§ **What is needed**: Rewrite the stretch of data from the line containing "Viewport: 696px width, 357px" through the line containing "will pyautogui.click(x=421, y=361).", renaming every "icon" as "symbol" and leaving all else unchanged.

§ **Input material**:
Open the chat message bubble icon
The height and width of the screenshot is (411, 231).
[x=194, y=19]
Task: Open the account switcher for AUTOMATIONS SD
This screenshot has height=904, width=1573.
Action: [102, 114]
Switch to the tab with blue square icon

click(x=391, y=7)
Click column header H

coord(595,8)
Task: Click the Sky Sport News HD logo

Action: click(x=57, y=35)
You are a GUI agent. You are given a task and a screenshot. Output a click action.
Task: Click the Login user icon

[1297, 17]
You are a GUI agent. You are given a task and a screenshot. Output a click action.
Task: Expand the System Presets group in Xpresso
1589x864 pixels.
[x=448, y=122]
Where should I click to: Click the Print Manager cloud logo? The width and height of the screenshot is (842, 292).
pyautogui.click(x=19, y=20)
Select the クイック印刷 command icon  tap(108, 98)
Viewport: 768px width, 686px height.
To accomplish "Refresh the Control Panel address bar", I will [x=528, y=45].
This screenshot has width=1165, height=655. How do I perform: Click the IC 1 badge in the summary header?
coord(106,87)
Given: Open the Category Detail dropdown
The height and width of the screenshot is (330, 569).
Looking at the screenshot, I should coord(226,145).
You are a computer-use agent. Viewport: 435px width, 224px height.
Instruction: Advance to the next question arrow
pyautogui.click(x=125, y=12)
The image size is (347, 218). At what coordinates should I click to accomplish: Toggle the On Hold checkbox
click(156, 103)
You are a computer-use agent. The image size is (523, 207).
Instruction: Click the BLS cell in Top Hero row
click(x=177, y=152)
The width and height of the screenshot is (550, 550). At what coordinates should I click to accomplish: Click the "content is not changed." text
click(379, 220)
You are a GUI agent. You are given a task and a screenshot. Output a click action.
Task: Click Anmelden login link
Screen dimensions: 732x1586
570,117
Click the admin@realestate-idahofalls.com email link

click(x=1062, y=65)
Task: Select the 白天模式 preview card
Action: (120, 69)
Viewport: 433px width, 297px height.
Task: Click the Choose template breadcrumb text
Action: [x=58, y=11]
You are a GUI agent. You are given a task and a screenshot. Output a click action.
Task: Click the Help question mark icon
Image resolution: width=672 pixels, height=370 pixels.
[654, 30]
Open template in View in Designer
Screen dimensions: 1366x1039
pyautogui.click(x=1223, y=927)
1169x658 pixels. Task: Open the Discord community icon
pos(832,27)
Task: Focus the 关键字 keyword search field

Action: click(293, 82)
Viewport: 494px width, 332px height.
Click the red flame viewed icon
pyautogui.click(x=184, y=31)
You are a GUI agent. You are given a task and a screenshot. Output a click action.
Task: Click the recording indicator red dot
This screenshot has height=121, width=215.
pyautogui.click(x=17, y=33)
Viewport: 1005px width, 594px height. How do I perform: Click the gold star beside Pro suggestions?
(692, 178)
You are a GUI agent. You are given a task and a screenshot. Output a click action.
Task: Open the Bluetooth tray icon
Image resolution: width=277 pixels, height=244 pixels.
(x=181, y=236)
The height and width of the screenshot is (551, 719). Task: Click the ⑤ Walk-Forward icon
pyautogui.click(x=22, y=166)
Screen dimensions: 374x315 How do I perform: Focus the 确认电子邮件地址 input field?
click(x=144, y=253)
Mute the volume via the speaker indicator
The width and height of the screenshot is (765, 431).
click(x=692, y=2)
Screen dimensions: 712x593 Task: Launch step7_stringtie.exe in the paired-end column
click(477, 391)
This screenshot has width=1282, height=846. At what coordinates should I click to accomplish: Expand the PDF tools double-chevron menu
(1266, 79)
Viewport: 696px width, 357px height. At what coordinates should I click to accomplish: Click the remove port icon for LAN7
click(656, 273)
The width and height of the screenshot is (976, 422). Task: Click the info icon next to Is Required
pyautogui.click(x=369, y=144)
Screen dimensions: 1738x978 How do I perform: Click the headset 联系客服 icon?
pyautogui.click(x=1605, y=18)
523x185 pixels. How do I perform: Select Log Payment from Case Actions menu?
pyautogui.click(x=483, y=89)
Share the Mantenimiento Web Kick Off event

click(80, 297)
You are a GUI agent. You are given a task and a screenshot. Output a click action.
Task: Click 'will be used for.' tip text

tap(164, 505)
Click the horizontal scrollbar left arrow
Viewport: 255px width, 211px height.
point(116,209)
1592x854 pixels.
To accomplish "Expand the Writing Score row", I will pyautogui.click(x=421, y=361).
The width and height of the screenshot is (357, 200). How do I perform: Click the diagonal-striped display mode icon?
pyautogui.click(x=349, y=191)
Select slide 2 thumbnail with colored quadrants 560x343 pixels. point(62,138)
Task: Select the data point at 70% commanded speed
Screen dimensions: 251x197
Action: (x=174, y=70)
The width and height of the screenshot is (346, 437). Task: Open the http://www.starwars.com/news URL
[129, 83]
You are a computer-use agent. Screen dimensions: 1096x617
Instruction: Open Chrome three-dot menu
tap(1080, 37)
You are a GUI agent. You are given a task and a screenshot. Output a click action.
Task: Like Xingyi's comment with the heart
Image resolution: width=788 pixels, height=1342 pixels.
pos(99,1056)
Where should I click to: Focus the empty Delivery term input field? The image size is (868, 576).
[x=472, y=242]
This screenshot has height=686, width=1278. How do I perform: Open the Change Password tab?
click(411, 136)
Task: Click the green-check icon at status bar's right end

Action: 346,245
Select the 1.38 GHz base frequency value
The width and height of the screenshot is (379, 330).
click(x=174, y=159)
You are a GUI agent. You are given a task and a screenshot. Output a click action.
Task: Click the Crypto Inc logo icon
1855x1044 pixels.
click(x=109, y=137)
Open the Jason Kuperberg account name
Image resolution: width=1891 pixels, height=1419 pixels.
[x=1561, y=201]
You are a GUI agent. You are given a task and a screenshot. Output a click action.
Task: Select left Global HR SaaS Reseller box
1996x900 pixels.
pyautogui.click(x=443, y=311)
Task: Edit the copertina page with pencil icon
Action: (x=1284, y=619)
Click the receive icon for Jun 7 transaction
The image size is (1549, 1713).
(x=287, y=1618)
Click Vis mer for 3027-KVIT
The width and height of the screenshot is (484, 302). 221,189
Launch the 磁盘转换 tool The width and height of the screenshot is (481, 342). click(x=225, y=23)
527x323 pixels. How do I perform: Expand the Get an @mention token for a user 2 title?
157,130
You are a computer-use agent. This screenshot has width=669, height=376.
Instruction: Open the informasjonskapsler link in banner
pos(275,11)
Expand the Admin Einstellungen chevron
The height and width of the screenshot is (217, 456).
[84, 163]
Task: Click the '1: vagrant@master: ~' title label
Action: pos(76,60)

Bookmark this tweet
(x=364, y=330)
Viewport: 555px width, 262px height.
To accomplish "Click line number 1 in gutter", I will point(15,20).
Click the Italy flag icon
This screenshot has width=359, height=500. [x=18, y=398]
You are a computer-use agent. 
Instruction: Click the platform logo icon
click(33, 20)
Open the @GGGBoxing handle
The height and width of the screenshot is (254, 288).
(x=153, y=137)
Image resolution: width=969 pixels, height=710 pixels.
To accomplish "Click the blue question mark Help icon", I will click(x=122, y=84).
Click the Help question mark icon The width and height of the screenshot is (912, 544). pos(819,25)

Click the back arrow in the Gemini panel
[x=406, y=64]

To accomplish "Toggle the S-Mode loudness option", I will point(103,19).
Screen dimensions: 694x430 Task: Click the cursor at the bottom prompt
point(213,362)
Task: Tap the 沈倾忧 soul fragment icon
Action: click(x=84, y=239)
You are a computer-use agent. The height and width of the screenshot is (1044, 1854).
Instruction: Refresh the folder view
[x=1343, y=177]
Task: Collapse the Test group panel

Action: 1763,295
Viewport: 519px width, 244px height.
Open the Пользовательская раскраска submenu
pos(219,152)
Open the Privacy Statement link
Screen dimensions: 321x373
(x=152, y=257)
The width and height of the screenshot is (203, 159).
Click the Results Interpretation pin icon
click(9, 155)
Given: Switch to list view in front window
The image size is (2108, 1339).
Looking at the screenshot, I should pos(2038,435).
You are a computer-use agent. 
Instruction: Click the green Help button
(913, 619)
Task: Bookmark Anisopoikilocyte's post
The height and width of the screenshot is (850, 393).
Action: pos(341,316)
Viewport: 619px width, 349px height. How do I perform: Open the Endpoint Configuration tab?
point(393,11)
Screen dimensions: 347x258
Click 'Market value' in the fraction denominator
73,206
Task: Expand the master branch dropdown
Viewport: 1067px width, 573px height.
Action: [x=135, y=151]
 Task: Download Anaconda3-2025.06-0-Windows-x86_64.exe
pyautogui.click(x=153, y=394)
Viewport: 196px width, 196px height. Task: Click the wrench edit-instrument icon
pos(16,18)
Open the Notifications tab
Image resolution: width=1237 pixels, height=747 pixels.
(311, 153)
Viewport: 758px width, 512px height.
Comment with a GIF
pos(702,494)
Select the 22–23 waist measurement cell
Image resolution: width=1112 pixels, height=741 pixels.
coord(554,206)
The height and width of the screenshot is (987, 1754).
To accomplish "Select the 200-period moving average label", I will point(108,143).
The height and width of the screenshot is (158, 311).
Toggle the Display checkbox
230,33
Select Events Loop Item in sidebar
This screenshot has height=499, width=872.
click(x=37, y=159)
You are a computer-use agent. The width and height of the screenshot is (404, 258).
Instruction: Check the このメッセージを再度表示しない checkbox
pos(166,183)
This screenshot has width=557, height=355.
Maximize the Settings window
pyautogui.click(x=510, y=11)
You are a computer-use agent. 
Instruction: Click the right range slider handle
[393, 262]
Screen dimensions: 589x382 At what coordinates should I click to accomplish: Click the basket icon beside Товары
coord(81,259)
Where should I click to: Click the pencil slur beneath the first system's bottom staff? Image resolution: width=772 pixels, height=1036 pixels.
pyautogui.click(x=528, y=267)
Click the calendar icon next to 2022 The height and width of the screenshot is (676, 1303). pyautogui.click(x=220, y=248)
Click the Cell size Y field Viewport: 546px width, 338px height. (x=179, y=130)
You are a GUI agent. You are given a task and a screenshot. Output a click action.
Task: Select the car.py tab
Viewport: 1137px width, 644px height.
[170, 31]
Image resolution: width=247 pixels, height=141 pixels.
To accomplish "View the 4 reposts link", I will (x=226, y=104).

§ **Exercise response**:
Viewport: 696px width, 357px height. At what coordinates should I click to accomplish: Click the remove port symbol for LAN7
click(656, 273)
The width and height of the screenshot is (976, 422). Task: Click the info symbol next to Is Required
pyautogui.click(x=369, y=144)
Screen dimensions: 1738x978 How do I perform: Click the headset 联系客服 symbol?
pyautogui.click(x=1605, y=18)
523x185 pixels. How do I perform: Select Log Payment from Case Actions menu?
pyautogui.click(x=483, y=89)
Share the Mantenimiento Web Kick Off event

click(80, 297)
You are a GUI agent. You are given a task and a screenshot. Output a click action.
Task: Click 'will be used for.' tip text

tap(164, 505)
Click the horizontal scrollbar left arrow
Viewport: 255px width, 211px height.
point(116,209)
1592x854 pixels.
To accomplish "Expand the Writing Score row", I will pyautogui.click(x=421, y=361).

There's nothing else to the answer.